“我拒絕!”阿基姆王子雙手撐着桌子也站了起來,他怒視着零號大聲說,脖子上青筋的跳動都隱約可見,很顯然零號激動人心的演講並沒有打動在座的貴族們,只是其他人沒有像阿基姆王子情緒如此激烈,“我們需要的是平穩的奪權,而不是發動戰爭,更何況克里斯欽菲爾德還有那麼多平民,你這樣做會讓把整個歐羅巴拖入深淵。”

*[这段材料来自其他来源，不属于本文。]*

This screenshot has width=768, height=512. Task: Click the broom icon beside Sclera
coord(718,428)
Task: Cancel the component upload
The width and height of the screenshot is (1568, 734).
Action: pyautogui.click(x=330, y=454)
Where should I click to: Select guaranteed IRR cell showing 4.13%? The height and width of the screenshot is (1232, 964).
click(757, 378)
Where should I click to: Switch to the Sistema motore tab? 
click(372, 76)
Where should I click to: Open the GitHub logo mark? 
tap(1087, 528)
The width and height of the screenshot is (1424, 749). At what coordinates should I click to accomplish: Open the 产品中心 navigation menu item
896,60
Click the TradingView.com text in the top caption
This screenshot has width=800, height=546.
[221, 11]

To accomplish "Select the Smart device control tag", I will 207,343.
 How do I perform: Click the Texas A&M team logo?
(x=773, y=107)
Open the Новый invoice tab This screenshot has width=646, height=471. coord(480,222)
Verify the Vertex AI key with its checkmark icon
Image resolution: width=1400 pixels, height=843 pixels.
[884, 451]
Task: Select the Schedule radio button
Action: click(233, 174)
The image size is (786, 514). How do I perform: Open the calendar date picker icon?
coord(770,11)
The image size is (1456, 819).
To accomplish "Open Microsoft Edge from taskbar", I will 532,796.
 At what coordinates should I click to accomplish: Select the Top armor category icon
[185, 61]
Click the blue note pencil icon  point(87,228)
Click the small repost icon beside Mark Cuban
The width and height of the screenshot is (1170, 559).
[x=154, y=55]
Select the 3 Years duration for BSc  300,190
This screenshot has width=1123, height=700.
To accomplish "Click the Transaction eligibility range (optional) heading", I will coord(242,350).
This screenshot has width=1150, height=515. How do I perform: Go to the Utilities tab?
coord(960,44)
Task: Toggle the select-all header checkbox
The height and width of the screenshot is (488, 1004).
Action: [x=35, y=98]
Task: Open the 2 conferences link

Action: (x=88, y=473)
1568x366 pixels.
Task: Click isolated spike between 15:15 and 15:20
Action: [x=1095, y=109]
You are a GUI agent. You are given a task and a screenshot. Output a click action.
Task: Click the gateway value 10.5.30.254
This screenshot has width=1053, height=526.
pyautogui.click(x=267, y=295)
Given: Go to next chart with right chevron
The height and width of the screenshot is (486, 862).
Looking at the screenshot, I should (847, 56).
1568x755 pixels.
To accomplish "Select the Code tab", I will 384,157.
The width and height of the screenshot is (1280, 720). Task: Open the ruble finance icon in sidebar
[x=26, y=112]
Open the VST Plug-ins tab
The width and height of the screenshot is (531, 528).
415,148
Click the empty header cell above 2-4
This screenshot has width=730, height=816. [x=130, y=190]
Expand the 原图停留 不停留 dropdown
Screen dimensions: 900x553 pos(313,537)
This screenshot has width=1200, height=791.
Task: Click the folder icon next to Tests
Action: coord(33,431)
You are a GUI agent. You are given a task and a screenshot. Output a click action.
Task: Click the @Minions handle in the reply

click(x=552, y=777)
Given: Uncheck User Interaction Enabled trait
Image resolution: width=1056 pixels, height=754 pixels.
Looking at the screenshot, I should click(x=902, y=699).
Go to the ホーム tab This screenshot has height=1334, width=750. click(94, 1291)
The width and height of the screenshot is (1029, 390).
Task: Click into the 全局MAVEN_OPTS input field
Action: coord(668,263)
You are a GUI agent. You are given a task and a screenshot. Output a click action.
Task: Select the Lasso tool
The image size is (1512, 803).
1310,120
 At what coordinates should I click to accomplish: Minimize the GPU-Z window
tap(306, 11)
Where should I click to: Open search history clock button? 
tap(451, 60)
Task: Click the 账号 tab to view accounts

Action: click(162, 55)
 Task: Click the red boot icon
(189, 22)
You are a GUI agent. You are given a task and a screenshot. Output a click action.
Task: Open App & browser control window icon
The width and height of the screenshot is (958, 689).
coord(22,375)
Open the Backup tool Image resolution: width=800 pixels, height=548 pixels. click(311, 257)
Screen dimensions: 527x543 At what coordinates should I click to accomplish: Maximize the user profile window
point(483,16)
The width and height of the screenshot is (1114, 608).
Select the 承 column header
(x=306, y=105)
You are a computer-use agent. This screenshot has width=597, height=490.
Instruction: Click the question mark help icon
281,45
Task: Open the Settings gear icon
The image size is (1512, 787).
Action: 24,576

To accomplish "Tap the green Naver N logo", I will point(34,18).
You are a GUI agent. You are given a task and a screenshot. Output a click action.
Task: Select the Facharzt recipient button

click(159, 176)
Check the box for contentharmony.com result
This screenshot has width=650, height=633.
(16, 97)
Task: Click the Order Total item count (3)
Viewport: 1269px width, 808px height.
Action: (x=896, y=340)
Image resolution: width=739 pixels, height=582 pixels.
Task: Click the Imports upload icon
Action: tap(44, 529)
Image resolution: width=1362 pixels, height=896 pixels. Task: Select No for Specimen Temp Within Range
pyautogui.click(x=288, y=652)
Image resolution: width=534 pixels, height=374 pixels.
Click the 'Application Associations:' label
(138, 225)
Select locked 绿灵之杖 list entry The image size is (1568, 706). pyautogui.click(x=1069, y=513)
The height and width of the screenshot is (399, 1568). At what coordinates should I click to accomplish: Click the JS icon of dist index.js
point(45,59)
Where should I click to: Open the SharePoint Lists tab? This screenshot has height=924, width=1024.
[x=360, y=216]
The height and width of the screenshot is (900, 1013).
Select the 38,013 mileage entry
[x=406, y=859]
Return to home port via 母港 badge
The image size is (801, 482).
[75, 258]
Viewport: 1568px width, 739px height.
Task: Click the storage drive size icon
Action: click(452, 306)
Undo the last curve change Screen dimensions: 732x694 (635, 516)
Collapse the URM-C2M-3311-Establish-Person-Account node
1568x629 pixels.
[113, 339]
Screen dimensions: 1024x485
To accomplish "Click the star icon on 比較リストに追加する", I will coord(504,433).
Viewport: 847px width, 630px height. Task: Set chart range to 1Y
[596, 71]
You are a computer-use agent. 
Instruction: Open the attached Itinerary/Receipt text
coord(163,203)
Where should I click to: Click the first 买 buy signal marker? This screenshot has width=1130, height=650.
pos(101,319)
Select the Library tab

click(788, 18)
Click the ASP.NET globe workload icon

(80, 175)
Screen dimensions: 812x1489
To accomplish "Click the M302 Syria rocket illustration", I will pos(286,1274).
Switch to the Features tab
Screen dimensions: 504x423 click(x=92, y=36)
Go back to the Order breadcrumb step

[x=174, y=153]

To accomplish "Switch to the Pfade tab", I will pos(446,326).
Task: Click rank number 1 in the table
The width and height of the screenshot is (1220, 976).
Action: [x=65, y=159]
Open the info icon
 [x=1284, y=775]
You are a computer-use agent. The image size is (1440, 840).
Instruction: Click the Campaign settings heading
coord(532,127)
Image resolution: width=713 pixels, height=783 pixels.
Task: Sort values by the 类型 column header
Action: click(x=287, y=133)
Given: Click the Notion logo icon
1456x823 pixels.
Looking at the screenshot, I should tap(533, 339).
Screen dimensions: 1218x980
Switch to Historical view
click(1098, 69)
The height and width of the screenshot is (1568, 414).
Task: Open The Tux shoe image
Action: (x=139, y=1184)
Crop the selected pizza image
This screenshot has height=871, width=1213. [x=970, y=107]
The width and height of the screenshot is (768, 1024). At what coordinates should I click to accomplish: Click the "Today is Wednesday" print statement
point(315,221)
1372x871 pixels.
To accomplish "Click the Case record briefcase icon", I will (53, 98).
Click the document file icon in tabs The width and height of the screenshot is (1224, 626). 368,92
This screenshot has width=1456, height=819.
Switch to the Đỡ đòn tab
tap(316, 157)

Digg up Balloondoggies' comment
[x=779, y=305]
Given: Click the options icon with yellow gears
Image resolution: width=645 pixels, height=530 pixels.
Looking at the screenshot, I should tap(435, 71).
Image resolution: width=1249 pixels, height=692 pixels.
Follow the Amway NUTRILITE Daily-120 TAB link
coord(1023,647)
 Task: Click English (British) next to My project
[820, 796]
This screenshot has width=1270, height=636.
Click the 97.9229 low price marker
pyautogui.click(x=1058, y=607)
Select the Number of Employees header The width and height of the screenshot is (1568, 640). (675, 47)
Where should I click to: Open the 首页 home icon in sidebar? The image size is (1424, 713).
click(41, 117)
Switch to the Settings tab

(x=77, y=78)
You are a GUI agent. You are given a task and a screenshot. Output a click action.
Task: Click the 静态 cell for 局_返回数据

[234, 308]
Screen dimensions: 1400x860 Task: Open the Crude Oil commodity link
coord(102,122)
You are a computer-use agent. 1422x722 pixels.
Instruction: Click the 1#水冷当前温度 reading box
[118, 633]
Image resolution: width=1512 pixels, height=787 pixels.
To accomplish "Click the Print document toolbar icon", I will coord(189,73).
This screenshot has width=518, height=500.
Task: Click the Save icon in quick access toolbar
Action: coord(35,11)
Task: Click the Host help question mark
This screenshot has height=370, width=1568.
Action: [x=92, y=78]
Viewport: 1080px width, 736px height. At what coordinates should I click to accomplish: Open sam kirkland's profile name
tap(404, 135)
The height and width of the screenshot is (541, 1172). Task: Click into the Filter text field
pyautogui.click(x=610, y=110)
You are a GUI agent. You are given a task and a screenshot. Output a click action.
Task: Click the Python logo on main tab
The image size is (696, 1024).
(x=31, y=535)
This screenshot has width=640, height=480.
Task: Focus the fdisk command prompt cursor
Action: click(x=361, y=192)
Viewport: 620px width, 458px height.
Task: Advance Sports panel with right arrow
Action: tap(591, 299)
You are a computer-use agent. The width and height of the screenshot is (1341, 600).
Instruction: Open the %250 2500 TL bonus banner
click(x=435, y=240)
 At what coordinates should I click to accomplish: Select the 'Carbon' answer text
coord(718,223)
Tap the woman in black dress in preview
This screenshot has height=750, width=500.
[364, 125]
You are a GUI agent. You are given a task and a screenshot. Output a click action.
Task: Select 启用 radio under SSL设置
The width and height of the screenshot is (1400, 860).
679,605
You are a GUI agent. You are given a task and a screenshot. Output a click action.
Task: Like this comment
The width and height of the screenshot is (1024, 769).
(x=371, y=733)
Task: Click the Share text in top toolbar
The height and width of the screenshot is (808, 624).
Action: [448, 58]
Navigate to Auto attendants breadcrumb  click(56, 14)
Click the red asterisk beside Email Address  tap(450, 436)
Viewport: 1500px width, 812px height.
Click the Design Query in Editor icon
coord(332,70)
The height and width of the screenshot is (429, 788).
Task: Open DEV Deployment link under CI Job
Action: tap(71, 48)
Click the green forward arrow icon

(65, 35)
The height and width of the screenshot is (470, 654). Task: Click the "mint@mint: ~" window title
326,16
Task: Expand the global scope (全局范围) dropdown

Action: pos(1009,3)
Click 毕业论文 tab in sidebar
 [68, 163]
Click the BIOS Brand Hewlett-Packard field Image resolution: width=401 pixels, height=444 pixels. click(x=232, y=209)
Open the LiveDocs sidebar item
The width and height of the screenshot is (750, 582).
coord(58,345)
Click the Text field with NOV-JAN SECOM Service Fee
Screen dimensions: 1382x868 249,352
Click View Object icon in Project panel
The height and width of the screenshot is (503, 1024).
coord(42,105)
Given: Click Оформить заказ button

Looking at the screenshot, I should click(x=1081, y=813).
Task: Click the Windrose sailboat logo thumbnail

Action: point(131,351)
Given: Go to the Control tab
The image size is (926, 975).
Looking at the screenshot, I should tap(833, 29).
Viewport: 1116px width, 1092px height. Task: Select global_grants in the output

“你們這羣貴族膽小鬼就是這樣瞻前顧後,我們都知道歐羅巴已經到了必須推倒一切重來的時候,你們卻還想着用平和的手段來修補這架已經老朽的機器,那你們做這一切和那些卑鄙的政客又有什麼區別?”零號猙獰的面具在牆壁上投射下了烏鴉一樣的影子,“我們的土地被異族人佔據!我們的年輕人找不到工作還要爲他們的福利繳納稅款!甚至連我們的教堂都借給了他們,這可是我們的信仰!然而他們在幹什麼?.......他們在街頭無所事事、在四處搶劫、在強X我們的婦女、在到處實施恐怖襲擊!”
“現在你們告訴我,除了戰爭還有什麼別的解決辦法?”零號的雙手也撐在了老舊的佈滿劃痕的橡木桌上,他的兩個巨大的鋼鐵手掌中間正夾着小鬍子的頭像,而小鬍子深邃悠遠的目光正注視着零號的下巴。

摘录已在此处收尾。